=== WORK ITEM ===
Once the line containing "Viewport: 1406px width, 548px height." is found in the entries below, restate it and each following line word for word, stopping after the line containing "Uncheck the adobe_supplement_iso32000".
= Beginning of Section =
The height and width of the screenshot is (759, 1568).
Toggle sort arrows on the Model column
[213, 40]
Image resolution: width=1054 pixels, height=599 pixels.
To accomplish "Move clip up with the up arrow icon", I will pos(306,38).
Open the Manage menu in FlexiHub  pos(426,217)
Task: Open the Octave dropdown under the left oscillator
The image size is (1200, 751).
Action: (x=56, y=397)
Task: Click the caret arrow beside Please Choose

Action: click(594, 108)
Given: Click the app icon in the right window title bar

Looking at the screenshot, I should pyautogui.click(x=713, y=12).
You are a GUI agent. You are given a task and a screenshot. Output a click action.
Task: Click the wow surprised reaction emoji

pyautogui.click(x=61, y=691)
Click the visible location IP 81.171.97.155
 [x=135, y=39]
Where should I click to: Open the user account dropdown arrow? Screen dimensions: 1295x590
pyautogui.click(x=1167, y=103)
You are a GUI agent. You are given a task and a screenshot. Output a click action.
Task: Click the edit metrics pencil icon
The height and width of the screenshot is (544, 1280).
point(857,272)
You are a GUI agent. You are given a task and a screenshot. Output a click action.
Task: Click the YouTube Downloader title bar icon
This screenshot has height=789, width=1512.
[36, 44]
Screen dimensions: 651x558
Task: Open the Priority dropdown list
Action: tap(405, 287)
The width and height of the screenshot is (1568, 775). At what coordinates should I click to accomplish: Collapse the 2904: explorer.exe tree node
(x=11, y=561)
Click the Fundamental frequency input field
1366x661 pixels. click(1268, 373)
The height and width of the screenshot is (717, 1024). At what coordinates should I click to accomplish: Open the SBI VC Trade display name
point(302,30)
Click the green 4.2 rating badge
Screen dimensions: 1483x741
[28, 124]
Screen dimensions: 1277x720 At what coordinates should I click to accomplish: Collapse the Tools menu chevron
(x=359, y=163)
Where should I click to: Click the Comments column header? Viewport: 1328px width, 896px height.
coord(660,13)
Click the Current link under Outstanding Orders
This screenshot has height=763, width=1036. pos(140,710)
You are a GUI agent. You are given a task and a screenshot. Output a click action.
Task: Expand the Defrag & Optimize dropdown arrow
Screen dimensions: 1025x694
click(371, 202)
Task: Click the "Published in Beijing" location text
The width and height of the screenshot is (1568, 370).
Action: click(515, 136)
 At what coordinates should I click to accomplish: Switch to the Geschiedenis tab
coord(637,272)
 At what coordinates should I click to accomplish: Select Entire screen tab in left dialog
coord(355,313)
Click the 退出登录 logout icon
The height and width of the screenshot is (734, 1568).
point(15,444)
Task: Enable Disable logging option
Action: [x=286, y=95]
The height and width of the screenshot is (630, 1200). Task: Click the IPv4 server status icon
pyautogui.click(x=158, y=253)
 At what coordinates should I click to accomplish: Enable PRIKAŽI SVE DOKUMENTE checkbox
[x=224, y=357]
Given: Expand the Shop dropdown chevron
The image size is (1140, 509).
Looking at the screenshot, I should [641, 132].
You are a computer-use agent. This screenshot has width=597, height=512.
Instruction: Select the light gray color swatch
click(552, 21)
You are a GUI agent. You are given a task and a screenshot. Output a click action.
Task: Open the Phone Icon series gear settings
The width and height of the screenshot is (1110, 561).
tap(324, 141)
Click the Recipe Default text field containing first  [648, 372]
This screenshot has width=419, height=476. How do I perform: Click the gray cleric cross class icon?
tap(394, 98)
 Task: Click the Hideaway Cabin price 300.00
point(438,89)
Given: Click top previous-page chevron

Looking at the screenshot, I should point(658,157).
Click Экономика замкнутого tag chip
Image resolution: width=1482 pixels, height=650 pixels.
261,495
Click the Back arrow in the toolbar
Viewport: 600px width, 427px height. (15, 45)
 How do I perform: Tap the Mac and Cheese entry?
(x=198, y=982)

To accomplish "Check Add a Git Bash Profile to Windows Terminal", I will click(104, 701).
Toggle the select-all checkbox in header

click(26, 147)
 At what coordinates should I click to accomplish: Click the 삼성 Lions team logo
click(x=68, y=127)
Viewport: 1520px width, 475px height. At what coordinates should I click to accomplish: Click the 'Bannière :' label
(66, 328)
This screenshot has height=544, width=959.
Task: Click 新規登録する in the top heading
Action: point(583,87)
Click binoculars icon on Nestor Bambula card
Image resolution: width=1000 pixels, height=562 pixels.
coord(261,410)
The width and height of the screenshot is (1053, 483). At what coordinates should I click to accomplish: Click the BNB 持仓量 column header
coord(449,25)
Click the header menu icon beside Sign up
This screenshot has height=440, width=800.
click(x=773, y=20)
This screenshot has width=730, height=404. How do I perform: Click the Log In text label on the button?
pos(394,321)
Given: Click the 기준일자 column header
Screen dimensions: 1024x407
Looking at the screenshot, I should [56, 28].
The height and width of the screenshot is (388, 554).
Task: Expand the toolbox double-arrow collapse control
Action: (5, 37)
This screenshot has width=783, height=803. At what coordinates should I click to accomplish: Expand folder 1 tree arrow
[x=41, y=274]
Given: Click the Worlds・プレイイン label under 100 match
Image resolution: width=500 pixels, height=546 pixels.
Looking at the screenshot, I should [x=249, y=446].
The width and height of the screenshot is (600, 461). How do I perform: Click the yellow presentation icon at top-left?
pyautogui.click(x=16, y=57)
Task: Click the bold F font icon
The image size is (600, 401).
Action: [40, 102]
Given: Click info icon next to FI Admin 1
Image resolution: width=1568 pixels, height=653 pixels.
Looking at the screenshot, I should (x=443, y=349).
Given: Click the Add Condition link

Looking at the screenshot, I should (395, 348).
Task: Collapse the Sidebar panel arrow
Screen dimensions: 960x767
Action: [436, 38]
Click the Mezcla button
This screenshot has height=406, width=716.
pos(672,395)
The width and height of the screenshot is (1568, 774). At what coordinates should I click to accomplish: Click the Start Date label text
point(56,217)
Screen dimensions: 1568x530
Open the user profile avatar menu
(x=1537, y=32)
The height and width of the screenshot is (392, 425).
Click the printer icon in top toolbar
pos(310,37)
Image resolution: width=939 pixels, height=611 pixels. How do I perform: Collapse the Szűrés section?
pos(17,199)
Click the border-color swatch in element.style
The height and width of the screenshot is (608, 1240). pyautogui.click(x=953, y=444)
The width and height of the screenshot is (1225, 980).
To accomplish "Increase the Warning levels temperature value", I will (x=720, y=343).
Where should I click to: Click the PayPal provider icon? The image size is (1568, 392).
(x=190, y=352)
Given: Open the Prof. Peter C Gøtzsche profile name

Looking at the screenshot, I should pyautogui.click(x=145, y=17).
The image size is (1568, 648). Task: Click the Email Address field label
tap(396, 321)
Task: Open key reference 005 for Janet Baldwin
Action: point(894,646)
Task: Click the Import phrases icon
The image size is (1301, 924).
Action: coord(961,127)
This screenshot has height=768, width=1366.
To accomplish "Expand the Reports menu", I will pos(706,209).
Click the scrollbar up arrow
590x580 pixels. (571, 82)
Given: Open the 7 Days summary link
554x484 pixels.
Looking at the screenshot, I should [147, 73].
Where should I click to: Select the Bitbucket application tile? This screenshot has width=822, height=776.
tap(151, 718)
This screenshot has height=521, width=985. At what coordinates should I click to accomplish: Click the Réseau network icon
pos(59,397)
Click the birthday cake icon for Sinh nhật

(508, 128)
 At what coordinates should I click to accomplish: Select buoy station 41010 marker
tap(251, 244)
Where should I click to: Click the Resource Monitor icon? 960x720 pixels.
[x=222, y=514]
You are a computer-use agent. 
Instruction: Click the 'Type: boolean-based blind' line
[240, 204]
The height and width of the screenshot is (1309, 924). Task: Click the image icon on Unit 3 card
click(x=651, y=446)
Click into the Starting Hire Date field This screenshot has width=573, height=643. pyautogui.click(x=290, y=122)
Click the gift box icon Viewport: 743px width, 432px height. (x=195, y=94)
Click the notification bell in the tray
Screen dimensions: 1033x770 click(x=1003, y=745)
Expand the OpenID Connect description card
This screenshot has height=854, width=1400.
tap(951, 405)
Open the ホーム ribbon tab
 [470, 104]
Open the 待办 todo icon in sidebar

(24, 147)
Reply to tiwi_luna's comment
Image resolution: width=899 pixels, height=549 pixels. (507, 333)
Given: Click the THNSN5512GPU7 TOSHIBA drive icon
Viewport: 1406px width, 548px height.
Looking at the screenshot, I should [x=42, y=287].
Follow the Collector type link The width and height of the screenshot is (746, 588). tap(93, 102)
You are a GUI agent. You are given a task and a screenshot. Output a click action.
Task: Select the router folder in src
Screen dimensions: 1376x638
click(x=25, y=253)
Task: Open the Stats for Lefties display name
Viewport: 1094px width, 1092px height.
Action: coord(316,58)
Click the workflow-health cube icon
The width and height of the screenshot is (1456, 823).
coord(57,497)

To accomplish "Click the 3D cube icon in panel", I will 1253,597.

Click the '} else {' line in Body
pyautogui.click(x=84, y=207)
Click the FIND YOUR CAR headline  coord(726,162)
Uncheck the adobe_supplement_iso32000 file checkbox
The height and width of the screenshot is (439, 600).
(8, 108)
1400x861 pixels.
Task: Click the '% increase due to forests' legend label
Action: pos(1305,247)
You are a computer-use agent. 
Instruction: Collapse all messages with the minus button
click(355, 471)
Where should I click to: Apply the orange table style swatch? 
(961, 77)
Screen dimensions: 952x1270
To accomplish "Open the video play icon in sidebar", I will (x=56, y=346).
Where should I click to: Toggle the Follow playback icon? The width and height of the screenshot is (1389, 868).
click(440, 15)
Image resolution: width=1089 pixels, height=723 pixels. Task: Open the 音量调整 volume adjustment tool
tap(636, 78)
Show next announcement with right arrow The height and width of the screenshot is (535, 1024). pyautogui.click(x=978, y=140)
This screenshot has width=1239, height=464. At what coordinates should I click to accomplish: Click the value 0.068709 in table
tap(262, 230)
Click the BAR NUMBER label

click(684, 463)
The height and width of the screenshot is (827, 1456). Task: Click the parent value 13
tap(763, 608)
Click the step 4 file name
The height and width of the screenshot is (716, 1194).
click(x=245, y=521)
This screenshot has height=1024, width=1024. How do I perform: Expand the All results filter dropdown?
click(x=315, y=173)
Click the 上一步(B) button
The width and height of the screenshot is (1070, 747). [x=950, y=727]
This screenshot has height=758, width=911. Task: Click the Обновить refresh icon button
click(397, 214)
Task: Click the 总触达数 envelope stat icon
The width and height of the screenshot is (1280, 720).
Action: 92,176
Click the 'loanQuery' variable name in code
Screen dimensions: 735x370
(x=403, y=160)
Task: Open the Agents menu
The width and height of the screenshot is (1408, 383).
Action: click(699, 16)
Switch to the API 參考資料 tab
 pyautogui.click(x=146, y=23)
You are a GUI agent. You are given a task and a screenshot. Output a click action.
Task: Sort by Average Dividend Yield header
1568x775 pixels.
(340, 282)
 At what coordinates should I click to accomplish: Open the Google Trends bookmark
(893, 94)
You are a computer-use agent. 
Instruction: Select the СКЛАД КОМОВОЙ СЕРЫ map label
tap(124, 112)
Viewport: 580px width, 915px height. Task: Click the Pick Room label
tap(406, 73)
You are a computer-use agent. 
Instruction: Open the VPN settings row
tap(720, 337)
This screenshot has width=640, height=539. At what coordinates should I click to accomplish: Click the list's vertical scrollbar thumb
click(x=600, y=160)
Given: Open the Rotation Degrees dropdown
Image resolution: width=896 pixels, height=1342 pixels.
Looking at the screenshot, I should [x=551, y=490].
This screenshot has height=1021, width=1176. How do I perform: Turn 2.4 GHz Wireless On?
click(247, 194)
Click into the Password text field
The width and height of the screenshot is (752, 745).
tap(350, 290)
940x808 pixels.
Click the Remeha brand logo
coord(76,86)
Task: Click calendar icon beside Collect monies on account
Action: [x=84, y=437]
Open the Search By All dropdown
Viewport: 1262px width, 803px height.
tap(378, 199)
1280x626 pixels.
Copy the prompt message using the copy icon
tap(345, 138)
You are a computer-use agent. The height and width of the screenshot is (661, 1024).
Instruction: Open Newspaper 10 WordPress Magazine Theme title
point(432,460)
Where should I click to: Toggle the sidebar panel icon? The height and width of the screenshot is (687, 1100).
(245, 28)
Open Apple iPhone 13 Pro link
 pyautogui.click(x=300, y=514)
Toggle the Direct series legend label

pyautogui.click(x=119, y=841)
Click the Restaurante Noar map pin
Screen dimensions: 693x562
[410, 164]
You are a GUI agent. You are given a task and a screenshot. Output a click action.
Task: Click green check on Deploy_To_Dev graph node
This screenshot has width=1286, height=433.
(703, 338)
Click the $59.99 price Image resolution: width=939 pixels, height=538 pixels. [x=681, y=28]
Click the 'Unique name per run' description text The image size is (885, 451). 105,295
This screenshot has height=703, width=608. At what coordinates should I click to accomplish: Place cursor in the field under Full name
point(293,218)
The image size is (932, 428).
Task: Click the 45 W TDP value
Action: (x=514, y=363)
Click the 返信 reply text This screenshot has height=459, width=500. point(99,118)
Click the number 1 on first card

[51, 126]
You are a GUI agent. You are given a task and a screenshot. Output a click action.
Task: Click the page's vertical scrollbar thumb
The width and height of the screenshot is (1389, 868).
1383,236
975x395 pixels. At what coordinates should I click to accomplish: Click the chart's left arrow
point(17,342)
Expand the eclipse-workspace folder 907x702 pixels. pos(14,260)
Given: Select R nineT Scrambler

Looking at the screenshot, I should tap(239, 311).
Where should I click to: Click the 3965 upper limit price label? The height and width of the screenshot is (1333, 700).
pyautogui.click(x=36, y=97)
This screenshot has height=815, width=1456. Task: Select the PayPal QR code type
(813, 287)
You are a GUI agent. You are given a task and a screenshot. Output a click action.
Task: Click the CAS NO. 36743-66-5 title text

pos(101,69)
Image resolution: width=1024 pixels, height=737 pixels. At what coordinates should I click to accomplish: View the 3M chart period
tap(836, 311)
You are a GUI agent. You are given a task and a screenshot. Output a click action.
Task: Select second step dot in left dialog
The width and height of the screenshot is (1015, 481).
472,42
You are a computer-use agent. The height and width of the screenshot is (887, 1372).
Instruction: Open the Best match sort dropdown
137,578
= End of Section =
=== TASK OUTPUT ===
Viewport: 1406px width, 548px height.
Looking at the screenshot, I should [x=42, y=287].
Follow the Collector type link The width and height of the screenshot is (746, 588). tap(93, 102)
You are a GUI agent. You are given a task and a screenshot. Output a click action.
Task: Select the router folder in src
Screen dimensions: 1376x638
click(x=25, y=253)
Task: Open the Stats for Lefties display name
Viewport: 1094px width, 1092px height.
Action: coord(316,58)
Click the workflow-health cube icon
The width and height of the screenshot is (1456, 823).
coord(57,497)

To accomplish "Click the 3D cube icon in panel", I will 1253,597.

Click the '} else {' line in Body
pyautogui.click(x=84, y=207)
Click the FIND YOUR CAR headline  coord(726,162)
Uncheck the adobe_supplement_iso32000 file checkbox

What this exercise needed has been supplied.